Where the big savings will be in the tramadol sends online lack of screws, copper wiring and labour involved in installing a normal light switch. Less holes in the frame of your house, less copper being mined from the ground, less steel being mined to produce screws. Take a look at the big picture guys.
my lights don't currently sip any energy
written by Scott, October 01, 2008
but we're not talking about appliances. we're talking about lights with switches. I just installed 3 ceiling fans- two wired, one wireless. The wireless has a slight buzz when off. Wasn't there all of this fuss about phantom loads from wall warts a year or so ago? This is the same thing, right?
Electricians Opinion
written by James Shepherd, October 01, 2008
While the advances for this technology are very cool and yes efficient. People prefer hardwired things in their home as opposed to radio the simple reason being is that people have a lot more faith in things that are physically connected (which is why the company i work for avoid radio alarm systems). Also people look at the maintenance costs and while a standard wired light switch will cost less then a pint of beer im betting this radio light switch unit will cost considerably more (to buy and replace when faulty). Most likely in the region of video game prices and shop viagra pfizer while the installation is very minimal chances are the tramadol cheap no prescription technical know how of who ever has to install the switch and sensor will be above the normal electrician knowledge and thus the installer will be a specialist charging specialist rates (admitadly probably still cheaper then installing the wires). As stated in the article i believe this will only really get used in older buildings were building work is very restricted due to historical value etc etc.

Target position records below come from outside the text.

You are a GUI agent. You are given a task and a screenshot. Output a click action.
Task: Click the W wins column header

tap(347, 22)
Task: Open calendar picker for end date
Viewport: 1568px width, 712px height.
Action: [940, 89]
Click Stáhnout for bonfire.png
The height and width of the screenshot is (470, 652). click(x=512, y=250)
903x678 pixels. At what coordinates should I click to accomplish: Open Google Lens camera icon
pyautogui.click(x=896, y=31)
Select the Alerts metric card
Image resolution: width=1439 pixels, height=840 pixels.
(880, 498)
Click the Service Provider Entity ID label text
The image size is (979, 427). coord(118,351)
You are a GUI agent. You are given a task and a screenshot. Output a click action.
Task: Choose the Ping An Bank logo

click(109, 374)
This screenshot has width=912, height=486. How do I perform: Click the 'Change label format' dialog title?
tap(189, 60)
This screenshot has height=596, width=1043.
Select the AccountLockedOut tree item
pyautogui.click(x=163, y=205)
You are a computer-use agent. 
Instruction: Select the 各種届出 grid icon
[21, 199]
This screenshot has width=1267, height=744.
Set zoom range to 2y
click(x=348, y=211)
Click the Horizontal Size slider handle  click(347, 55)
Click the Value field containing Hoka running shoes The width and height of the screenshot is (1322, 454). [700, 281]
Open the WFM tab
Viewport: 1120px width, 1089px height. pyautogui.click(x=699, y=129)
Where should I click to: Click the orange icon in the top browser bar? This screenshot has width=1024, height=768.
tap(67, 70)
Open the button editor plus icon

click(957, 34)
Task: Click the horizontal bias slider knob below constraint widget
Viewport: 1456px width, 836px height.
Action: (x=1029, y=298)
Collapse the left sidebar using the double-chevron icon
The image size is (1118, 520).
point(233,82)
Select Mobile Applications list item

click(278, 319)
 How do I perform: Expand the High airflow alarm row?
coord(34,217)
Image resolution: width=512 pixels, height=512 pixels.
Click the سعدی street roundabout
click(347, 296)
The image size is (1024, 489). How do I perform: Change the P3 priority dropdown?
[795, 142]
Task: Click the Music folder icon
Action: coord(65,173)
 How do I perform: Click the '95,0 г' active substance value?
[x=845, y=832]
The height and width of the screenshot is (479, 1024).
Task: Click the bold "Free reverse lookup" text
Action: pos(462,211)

written by Ray, October 01, 2008
You guys are all missing one very large item. This switch sells for $149.95 on the manufacturer's web site. For $14.99 you can buy a conventional wireless transmitter - with battery. Add on a rechargeable battery and charger and it's still over $100 less. Just which one do you think the majority of people are likely to go for?
My Take
written by unregistered, October 01, 2008
It is not so much what the author or inventor suggest to be the best use for this, but what other innovations are possible because of this. I would like to see this switch in TV, Garage door, key fob, etc switches. Yes the price tag is prohibitive right now, but that will be temporary.
written by KenZ, October 01, 2008
I think the electrician hit it on the head. There are a few other practical items related to this though:

A. you can move the switch anywhere you want. Heck, you could carry it around with you over to the TV to turn the room light on or off without getting up. Bring your bedroom switch with you to bed.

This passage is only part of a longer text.